Suppose that they have a customer who uses their service to install malware in people's accounts, and Google catches them. Google isn't going to just shut off one customer. They are going to revoke the client_id associated with OAuth.io, causing every customer to lose access. (A malware author could try this because they would hope that malicious requests are more easily lost inside the torrent of other stuff coming from OAuth.io.)
And it isn't just a customer who is intentionally bad. If a customer gets compromised by a malware author who uses that as a vector, well, same story.
You do not want your access to business-critical APIs to depend on a third party reseller who cannot guarantee their own continued access. Really.
I received an invite to this service today and just checked it out - this is not correct.
You have to generate your own keys for each service, then store them with OAuth.io. This doesn't mean they can't access your users' data, just that there isn't one "master key" that could shut everyone down.
I feel it is made for fast Oauth integration.
We use 4 oauth providers into one of our app, and it took us really 4 full days to implement them without bug. We are not Oauth experts but it was really boring and IMO useless implementation time.
Also I'm personaly making a client-side app on a Github page and it seems that with oauth.io I could make a serverless Facebook/Twitter authenticated app.
I think this is a step backward. The OAuth specs were designed to make it easier to work with different services and now we have to utilize yet another service to communicate with those services?! Via a priority protocol even!
As a developer, I understand the pain when you have to deal with more than a handful of providers but this approach is a no-go IMHO. Would be a better idea to use something like HybridAuth and handle everything from your servers.
Oauth has been made to avoid to store passwords, but it is not a simple protocol to implement.
I just think you are talking here about the main debate between protocol versus applications/platforms.
- Protocols provide standardization, and independance, often as recipe/instructions to follow. Protocols keeps things open, into nodes not hubs.
- Applications/platforms provide easy comsumption, with a user design but also dependancies. It is like a menu to order, as you choose what you want to eat but you don't have to care about how to do it (the recipe).
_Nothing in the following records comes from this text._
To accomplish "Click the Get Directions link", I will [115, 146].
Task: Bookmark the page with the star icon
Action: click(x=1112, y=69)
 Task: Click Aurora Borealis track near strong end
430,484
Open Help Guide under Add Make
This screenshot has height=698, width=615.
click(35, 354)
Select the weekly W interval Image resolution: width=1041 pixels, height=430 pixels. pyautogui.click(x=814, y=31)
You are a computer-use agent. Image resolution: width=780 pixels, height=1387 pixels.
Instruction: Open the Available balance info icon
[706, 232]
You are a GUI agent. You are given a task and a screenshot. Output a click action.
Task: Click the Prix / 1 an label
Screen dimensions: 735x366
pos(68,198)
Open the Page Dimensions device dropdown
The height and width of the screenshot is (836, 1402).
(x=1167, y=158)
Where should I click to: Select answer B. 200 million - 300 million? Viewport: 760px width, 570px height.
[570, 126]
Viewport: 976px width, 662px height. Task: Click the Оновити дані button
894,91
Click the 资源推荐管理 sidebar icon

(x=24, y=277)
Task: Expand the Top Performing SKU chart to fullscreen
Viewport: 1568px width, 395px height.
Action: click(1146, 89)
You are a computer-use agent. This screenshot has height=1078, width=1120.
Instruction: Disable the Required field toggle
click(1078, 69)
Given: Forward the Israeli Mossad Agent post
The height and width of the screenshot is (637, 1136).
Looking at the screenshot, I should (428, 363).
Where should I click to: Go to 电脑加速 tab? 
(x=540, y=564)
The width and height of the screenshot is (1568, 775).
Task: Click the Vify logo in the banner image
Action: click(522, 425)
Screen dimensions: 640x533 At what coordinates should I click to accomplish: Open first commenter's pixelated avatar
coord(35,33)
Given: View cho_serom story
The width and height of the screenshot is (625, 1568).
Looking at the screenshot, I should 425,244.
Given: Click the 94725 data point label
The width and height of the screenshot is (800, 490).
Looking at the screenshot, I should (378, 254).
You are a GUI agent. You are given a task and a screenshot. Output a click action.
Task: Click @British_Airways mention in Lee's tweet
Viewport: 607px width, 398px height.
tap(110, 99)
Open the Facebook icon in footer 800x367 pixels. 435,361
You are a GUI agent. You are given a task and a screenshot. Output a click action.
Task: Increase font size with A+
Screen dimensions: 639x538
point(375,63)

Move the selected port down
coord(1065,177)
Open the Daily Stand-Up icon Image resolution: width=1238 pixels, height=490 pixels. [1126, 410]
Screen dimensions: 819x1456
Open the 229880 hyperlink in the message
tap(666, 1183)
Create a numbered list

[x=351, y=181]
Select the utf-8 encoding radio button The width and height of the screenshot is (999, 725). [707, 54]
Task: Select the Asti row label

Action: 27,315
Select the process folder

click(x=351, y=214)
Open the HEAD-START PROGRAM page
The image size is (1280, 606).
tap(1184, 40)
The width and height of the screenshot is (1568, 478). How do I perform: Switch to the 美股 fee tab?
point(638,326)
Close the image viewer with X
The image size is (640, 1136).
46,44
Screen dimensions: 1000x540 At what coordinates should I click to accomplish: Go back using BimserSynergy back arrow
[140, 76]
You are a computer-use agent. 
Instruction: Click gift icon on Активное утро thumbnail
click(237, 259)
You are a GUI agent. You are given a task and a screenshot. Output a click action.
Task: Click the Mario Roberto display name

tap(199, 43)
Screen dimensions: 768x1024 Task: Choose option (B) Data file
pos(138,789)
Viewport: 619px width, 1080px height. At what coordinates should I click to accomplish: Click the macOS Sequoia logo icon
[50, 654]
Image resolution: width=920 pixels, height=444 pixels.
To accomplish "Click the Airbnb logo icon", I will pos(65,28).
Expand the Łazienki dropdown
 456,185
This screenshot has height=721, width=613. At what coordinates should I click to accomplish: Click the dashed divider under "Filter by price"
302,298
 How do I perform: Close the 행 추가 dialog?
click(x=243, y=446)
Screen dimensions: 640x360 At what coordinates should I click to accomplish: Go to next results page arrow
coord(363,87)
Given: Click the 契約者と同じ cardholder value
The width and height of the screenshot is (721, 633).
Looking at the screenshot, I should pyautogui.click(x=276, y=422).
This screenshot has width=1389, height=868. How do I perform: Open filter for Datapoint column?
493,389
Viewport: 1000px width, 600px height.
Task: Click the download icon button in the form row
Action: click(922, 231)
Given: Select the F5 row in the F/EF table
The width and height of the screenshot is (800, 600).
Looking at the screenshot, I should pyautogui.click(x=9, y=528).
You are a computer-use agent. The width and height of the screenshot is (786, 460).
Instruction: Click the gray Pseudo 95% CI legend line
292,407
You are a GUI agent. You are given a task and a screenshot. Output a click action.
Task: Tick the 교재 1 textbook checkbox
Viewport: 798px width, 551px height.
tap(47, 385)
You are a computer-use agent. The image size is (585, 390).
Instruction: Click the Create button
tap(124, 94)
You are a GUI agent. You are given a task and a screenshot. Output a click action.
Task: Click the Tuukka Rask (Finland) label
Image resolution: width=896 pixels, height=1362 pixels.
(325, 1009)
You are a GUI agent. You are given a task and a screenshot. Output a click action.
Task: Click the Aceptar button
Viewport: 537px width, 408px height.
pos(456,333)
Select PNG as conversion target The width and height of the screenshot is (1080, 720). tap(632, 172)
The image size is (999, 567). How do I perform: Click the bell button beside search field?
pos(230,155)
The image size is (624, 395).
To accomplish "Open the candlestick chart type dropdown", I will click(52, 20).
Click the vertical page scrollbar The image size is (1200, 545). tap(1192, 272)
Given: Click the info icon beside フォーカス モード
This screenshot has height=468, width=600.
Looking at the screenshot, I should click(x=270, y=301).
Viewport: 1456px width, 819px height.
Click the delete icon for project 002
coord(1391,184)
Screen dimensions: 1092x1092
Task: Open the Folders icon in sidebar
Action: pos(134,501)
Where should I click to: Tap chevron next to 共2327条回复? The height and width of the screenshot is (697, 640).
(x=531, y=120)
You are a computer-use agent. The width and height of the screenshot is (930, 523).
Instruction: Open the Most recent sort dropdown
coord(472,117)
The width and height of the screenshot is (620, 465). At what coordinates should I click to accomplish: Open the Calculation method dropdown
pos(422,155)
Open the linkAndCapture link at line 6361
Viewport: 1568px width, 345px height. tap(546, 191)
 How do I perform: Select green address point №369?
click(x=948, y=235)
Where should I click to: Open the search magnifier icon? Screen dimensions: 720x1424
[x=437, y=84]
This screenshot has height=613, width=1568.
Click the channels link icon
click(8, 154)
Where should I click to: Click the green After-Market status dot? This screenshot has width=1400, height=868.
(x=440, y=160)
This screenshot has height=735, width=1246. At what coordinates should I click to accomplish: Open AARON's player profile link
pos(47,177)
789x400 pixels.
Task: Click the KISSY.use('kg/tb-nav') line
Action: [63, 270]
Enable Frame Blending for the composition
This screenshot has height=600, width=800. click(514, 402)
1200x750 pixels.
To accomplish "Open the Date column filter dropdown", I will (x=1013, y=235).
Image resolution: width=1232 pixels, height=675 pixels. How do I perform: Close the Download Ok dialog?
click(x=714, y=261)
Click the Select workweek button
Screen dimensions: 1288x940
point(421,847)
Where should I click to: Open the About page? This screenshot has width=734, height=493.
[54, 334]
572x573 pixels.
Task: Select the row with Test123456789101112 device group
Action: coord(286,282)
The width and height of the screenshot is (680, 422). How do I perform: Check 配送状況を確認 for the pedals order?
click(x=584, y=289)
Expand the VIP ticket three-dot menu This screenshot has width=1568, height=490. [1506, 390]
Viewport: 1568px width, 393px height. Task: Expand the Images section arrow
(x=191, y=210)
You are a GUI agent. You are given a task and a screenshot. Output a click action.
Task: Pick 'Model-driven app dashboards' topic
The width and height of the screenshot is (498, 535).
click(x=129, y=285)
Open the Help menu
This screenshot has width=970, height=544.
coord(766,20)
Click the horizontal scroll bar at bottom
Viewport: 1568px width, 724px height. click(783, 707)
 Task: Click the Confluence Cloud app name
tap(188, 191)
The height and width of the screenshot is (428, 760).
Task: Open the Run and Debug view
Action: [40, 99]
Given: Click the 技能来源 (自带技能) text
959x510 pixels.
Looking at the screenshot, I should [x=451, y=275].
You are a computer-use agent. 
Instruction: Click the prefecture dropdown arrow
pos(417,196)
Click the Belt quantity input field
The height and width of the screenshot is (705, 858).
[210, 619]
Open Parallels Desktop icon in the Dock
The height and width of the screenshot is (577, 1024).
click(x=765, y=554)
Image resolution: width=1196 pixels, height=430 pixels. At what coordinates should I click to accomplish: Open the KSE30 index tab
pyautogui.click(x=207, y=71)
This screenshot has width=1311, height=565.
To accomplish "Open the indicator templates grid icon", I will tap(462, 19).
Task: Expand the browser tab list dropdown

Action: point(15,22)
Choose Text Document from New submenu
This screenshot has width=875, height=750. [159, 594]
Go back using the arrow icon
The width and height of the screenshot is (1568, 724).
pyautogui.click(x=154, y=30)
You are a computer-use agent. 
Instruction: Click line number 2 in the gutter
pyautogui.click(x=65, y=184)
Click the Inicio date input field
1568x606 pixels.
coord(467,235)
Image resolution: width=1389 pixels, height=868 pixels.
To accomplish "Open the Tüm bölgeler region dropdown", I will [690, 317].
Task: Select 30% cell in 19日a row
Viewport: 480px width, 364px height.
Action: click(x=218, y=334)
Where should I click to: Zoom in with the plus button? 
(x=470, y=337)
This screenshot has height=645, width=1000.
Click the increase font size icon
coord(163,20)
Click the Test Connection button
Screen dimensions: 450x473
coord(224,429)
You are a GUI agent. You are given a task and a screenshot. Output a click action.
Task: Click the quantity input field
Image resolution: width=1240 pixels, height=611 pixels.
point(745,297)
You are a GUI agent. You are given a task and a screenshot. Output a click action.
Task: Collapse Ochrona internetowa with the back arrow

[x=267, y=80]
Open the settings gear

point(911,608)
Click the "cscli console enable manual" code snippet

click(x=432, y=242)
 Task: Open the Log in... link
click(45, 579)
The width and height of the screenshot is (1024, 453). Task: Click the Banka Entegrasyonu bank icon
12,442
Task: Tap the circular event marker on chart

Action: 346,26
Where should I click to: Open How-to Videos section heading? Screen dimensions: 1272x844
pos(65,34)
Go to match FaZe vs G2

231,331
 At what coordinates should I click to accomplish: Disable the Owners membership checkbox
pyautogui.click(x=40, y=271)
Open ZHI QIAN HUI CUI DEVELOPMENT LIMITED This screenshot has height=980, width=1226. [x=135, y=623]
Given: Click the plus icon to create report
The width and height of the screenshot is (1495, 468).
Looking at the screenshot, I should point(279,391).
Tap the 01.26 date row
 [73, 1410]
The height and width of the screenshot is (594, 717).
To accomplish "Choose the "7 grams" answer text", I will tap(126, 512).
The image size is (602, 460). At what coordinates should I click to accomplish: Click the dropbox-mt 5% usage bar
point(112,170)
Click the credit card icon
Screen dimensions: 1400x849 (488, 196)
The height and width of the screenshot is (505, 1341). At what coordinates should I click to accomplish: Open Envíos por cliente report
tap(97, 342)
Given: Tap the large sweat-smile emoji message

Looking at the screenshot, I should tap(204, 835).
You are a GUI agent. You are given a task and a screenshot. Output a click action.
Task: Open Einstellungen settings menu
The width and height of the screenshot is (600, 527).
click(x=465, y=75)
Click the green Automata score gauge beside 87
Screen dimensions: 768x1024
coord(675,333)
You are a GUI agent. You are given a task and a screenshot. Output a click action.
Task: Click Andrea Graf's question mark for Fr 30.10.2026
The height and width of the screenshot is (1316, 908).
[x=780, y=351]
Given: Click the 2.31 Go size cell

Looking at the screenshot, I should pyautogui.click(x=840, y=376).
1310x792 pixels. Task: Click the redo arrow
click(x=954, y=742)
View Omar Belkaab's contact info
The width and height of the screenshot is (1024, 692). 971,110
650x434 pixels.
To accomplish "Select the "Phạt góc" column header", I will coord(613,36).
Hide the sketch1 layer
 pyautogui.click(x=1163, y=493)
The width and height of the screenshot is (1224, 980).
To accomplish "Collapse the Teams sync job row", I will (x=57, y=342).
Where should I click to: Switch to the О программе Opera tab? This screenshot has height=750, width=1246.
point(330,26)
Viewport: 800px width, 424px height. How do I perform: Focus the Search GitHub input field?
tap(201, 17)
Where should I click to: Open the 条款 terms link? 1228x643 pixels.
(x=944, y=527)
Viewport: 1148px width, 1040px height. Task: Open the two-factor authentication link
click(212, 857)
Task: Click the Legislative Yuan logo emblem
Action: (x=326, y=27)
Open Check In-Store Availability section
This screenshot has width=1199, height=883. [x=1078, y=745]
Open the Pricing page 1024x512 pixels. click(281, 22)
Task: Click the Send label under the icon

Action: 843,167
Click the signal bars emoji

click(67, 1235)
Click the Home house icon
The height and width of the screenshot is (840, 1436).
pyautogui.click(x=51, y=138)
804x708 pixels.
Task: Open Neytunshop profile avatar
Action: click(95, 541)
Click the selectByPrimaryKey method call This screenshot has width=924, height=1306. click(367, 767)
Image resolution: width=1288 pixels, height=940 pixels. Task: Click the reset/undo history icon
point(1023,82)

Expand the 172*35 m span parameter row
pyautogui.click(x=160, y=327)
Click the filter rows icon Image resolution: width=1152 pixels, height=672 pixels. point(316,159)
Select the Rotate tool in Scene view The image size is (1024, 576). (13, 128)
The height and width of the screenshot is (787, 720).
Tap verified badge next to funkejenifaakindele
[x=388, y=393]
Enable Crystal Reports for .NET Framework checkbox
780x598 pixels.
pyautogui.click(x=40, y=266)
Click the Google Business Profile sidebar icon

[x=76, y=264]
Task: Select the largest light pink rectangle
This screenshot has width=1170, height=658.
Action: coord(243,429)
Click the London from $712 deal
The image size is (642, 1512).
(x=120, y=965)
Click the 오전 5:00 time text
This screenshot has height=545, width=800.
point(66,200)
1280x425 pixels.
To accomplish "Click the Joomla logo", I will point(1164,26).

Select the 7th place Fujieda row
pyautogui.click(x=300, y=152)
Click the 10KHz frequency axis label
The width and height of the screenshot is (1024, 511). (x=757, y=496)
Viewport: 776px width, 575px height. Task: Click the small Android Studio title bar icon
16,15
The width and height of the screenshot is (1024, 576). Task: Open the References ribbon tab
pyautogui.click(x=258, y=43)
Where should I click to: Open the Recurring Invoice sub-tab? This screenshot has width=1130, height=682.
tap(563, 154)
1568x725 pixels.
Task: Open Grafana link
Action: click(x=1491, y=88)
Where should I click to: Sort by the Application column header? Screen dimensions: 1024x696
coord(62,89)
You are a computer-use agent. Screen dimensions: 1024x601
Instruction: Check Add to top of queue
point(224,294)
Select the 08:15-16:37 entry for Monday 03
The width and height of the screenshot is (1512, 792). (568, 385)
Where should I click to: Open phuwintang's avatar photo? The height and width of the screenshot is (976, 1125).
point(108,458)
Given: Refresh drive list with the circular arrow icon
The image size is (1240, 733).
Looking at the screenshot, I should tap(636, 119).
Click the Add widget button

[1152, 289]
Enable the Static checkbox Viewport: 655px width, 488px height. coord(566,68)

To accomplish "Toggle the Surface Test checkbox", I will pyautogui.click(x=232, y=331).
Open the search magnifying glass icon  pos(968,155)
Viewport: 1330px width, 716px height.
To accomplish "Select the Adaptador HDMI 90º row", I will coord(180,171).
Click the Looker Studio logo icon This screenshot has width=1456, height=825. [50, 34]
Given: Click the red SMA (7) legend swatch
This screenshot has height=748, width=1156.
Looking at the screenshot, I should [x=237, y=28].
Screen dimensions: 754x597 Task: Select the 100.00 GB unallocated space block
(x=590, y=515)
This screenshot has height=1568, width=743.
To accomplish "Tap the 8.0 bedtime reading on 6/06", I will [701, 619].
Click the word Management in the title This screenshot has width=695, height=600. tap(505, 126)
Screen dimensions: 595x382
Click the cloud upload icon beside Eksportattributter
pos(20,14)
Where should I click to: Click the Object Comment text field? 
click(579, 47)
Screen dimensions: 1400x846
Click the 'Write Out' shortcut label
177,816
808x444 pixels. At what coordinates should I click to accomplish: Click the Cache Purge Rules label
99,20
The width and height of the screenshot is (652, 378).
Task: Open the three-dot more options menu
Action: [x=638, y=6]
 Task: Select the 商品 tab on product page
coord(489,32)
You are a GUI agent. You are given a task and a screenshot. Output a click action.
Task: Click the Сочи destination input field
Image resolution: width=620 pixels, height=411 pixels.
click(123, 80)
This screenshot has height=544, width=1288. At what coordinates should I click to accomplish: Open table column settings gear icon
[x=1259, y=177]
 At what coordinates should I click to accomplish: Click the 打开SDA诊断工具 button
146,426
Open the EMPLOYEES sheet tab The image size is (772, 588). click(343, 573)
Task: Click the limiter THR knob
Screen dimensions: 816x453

They mutualize things as code librairies, CPU etc... but are hubs, not node and close the network in counterparty of user experience.
To see in depth the difference of design between a recipe and and a menu, more explanations in the Donald Norman book " The Design of Everyday Things"
Edit: To see the difference between a protocol and an application, why people are using Gmail instead of STMP? User experience vs implementation
Nice stuff! Definitely beats using Gigya or Janrain which cost quite a bit. This is the only part we were interested in anyway so...
Are you guys planning on adding services and maintaining the services for regular updates across all these services?
I clicked the login button on your oauth.io site' and I was surprised to see a basic email/password form. Why not use your own product to allow login through Facebook, twitter, github, etc?
Instead, someone should write a simple daemon I can execute http+json REST functions on to create and verify login cookies and transfer them back and forth to the user's browser using my webapp normally.
The daemon can be written in any language as long as it is not a JVM language.
I would write such a thing, but OAuth is somewhat confusing, and OAuth.io brings up a good point, a lot of the existing OAuth implementations are a bit flaky and if I just copy what they do/use them directly I risk inheriting that problem.
So... Where can I find more information on what this is and how it works? There isn't even a description on the website on what oauth.io is, just a small code snippet. Why am I supposed to sign up for something I know nothing about? I was expecting at least a small video that explains how this all works and what it does for me.
From a security perspective, this is a horrible idea, adding a completely untrusted intermediary. OAuth.io will technically have access to all of your user data, and any security flaws that they have will impact your service and user data.